Orang tua baik suami dan/atau istri masing masing, baik dalam perkawinan maupun telah terjadi perceraian, menjalankan kekuasaannya terhadap kepentingan hukum sang anak hingga anak berusia 18 tahun atau menikah, kecuali jika kekuasaan orang tua dicabut oleh pengadilan karena alasan tertentu seperti orang tua menyalahgunakan kekuasaannya atau mengabaikan kewajibannya memelihara dan mendidik anak, berkelakuan buruk, atau diajtuhi hukuman karena ikut serta dalam kejahatan anak dibawah umur.

Dalam hal kekuasaan orang tua berakhir, anak yang masih di bawah umur akan berada di bawah perwalian yaitu orang yang ditunjuk untuk mengurus dan melindungi anak.

Pengampuan adalah suatu keadaan seseorang yang telah dewasa dinyatakan tidak cakap untuk melakukan perbuatan hukum sehingga diampu oleh orang yang berhak untuk mengampu dan kedudukan seseorang yang berada dibawah pengampuan adalah sama seperti keadaan seseorang yang belum dewasa, dimana dia tidak dapat melakukan perbuatan-perbuatan hukum secara sah.

Dalam pasal 433 KUH Perdata diatur mengenai pengampuan:

“Setiap orang dewasa, yang selalu berada dalam keadaan dungu, sakit otak, atau mata gelap harus di bawah pengampuan, sekalipun ia kadang-kadang cakap menggunakan pikirannya.
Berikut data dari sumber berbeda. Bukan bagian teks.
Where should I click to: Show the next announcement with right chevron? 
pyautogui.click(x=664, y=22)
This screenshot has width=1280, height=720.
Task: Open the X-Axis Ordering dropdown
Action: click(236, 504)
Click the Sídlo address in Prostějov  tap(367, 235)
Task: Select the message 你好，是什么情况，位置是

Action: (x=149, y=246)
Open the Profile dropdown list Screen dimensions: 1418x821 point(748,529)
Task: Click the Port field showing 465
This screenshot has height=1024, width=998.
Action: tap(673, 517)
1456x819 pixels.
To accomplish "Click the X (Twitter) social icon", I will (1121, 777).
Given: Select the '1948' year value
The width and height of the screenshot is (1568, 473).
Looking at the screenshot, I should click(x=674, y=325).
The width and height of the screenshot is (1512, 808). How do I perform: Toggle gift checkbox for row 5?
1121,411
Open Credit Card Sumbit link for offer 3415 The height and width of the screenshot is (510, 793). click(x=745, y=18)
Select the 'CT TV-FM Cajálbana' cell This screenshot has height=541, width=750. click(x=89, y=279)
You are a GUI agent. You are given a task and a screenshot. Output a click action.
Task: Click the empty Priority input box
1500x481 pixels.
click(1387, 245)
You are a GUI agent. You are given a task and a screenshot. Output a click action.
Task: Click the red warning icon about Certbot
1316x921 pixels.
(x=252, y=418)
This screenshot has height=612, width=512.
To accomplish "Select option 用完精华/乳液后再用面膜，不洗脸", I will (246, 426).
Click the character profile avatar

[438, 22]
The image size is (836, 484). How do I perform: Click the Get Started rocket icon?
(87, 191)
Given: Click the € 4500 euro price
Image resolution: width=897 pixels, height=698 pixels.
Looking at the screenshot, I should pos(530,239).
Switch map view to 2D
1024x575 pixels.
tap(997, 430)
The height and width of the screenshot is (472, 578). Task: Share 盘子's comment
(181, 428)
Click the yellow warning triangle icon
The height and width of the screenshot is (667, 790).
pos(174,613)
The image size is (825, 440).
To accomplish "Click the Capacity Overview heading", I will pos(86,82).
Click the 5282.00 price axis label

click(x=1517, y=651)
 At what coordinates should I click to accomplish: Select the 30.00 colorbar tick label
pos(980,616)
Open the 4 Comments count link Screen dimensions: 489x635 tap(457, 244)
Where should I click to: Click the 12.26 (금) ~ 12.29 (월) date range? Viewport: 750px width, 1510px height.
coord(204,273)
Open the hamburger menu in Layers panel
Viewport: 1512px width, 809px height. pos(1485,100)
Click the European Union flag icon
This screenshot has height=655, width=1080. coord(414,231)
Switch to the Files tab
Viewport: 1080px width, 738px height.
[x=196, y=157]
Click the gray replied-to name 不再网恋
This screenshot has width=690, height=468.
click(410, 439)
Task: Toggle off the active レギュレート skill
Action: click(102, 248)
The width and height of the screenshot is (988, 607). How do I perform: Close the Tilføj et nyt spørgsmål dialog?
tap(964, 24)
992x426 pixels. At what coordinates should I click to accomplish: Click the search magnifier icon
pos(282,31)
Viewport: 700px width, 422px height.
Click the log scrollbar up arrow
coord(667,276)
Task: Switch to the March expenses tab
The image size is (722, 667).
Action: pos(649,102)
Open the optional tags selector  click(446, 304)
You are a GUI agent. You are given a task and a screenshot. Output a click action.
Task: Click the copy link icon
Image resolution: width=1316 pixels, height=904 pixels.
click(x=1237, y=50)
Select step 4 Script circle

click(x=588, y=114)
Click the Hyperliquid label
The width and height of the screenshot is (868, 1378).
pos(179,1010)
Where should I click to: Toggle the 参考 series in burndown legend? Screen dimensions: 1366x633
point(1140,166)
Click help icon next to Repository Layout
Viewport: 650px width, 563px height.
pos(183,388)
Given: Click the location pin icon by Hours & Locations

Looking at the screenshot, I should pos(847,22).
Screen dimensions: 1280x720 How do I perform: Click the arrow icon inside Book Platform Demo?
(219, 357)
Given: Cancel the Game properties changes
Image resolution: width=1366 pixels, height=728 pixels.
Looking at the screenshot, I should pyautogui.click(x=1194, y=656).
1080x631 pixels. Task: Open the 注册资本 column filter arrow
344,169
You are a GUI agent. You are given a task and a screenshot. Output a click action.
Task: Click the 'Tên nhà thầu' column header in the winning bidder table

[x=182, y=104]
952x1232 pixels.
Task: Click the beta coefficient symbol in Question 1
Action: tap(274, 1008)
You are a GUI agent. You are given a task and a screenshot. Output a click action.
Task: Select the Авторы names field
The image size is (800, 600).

Seorang dewasa boleh juga ditaruh di bawah pengampuan karena keborosannya.”

Dimana aturan ini telah di judicial review berdasarkan Putusan Mahkamah Konstitusi Nomor 93/PUU-XX/2022 sehingga ketentuan pasal 433 KUH Perdata selengkapnya menjadi:

“Setiap orang dewasa, yang selalu berada dalam keadaan dungu, sakit otak atau mata gelap adalah bagian dari penyandang disabilitas mental dan/atau disabilitas intelektual, dapat ditaruh di bawah pengampuan, pun jika ia kadang-kadang cakap mempergunakan pikirannya. Seorang dewasa boleh juga ditaruh di bawah pengampuan karena keborosannya.”

Setiap anak, terlepas dari keadaan fisik atau mentalnya, memiliki hak yang sama untuk mewarisi harta orang tuanya. Hal ini berlaku bagi anak yang mempunyai disabilitas, termasuk disabilitas kognitif. Sebagai bagian dari masyarakat, kita perlu memahami supaya tidak ada anak yang terpinggirkan dalam hal memperoleh hak sebagai ahli waris

Pembagian Warisan bagi Anak dengan Disabilitas Kognitif

Sebagai contoh, apabila ayah meninggal dan anak masih dibawah 18 tahun, ibu yang memiliki anak dengan disabilitas kognitif akan menjalankan kekuasaannya atas nama anak dalam melakukan perbuatan hukum pewarisan untuk melindungi kepentingan anak tersebut.

Proses jika Kedua Orang Tua Meninggal

Dalam situasi yang lebih kompleks di mana kedua orang tua sudah meninggal dan anak masih dibawah 18 tahun, maka anak dengan disabilitas kognitif akan mempunyai wali. Penunjukkan seorang wali ini pun bisa ditentukan dalam wasiat orang tua. Apabila terdapat wasiat, wali yang ditunjuk dalam wasiat tersebut akan bertugas mengelola warisan tersebut. Namun, jika tidak ada wasiat, maka pengadilan akan ikut serta dalam menentukan wali yang tepat untuk anak yang berhak atas harta warisan tersebut. Proses ini harus dilakukan secara hati-hati untuk memastikan bahwa hak anak dilindungi dan mereka menerima pewarisan yang adil.